Additional deltas discovered by go-to-market resurvey
- Claude (Anthropic) — Hosted UI, Durable Artefact Egress:
V1 ✗ → V2 ✅ Basis: vendor documentation now states Claude can create/edit downloadable files (e.g., spreadsheets, presentations, documents, PDFs) in conversation on paid plans.
- Gemini (Google) — Hosted UI, Durable Artefact Egress:
V1 ✗ → V2 ❓ Basis: vendor documentation supports exporting responses to Workspace targets (e.g., Google Docs). This is durable emission for certain outputs, but does not, on its own, establish general durable artefact emission as a guaranteed primitive across CM artefact forms; classified as conditional/limited pending explicit artefact-level guarantees.
All other cells carry forward from V1 (no regression evidence found; no speculative downgrades applied).
IX. Notes
- ↑ Curator Note (2026-01-03T06:27Z): a new survey was conducted after the regression was addressed in ChatGPT; the result shows ChatGPT is now fully compliant with the CM invariants used in this survey. (Source: publication header and curator note.)

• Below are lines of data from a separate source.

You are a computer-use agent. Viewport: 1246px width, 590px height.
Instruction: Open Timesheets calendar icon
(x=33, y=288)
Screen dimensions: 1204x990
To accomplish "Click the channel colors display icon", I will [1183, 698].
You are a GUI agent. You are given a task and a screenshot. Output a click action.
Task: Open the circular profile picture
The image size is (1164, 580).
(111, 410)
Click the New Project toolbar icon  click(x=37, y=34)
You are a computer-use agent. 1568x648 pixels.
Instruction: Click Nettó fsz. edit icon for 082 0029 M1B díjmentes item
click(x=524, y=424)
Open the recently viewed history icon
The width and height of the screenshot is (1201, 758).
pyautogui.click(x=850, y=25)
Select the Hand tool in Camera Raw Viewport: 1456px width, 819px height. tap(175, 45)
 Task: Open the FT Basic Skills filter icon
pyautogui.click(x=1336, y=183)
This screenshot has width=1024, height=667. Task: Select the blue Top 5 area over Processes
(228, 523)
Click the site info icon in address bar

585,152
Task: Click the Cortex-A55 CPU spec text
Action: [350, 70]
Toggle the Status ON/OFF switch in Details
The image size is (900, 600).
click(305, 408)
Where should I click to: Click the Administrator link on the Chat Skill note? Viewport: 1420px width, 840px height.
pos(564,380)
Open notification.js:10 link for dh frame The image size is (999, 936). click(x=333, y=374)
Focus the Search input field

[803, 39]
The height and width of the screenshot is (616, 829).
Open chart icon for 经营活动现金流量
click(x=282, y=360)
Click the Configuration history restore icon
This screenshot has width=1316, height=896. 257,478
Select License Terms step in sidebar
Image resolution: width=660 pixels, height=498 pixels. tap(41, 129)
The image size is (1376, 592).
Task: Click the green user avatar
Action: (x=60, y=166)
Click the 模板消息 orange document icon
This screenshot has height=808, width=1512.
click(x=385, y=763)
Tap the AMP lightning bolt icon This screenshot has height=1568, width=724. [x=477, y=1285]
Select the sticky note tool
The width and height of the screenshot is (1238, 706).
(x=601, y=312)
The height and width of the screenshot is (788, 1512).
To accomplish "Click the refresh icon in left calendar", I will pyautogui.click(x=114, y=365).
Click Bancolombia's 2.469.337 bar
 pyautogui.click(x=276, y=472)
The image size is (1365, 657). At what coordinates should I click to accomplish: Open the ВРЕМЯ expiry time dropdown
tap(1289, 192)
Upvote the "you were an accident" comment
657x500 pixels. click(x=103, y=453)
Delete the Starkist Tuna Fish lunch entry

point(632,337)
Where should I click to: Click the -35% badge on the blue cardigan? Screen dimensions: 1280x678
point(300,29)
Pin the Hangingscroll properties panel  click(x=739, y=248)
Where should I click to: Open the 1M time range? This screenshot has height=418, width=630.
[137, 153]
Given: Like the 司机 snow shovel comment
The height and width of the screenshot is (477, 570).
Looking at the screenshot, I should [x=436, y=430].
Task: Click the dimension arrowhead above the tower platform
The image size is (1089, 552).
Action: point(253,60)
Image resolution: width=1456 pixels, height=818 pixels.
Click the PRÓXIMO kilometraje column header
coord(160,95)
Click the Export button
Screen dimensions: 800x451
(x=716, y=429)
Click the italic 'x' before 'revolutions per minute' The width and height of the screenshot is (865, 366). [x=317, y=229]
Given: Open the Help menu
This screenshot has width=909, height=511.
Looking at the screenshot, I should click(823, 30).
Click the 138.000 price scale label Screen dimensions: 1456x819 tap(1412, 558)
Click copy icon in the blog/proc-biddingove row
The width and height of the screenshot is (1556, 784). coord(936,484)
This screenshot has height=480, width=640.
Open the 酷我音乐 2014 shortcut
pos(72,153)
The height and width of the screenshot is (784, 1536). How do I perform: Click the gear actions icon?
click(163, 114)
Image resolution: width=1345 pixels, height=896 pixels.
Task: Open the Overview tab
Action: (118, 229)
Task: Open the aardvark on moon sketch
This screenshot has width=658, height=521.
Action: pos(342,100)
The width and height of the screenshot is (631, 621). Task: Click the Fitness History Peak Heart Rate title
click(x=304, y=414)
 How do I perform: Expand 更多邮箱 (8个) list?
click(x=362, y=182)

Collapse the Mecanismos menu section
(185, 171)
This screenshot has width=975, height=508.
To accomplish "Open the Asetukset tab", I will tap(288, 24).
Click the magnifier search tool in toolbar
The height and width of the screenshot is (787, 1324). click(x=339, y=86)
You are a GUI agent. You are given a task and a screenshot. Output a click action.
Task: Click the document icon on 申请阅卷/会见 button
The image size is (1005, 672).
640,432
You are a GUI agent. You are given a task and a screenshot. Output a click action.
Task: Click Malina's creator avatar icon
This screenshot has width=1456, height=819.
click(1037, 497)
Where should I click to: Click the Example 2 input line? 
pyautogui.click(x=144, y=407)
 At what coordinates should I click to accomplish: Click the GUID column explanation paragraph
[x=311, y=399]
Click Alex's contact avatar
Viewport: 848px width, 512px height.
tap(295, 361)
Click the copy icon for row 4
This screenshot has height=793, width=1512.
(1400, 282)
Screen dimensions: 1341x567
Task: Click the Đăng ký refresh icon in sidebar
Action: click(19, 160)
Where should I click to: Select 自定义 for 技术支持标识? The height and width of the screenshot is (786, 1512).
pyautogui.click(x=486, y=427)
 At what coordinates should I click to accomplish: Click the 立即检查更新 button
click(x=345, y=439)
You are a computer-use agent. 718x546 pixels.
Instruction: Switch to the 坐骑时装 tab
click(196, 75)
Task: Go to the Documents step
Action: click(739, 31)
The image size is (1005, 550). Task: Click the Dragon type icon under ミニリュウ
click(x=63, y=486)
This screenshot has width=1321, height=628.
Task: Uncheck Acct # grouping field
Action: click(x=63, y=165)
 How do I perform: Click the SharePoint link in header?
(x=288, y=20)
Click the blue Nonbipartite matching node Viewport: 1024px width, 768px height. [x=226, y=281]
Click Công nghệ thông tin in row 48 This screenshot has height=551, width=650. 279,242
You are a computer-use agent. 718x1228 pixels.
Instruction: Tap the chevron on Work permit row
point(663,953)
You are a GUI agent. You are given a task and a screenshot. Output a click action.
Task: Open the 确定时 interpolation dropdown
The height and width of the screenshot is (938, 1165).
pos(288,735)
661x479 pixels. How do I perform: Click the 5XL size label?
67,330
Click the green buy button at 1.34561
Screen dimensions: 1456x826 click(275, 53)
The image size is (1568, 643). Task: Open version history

- ↑ Chrome/desktop historical instability: file uploads intermittently timed out before ingestion and required repeated attempts; iOS did not. Record as a note; do not downgrade capability classification on that basis.
- ↑ Embedded eligibility clarification: SaaS systems MAY be considered eligible for embedded/on-site hosting under conditions where a curator-controlled, trained corpus is available and sufficiently general to support reasoning under governance. This note clarifies eligibility; it does not, by itself, prove current deployability.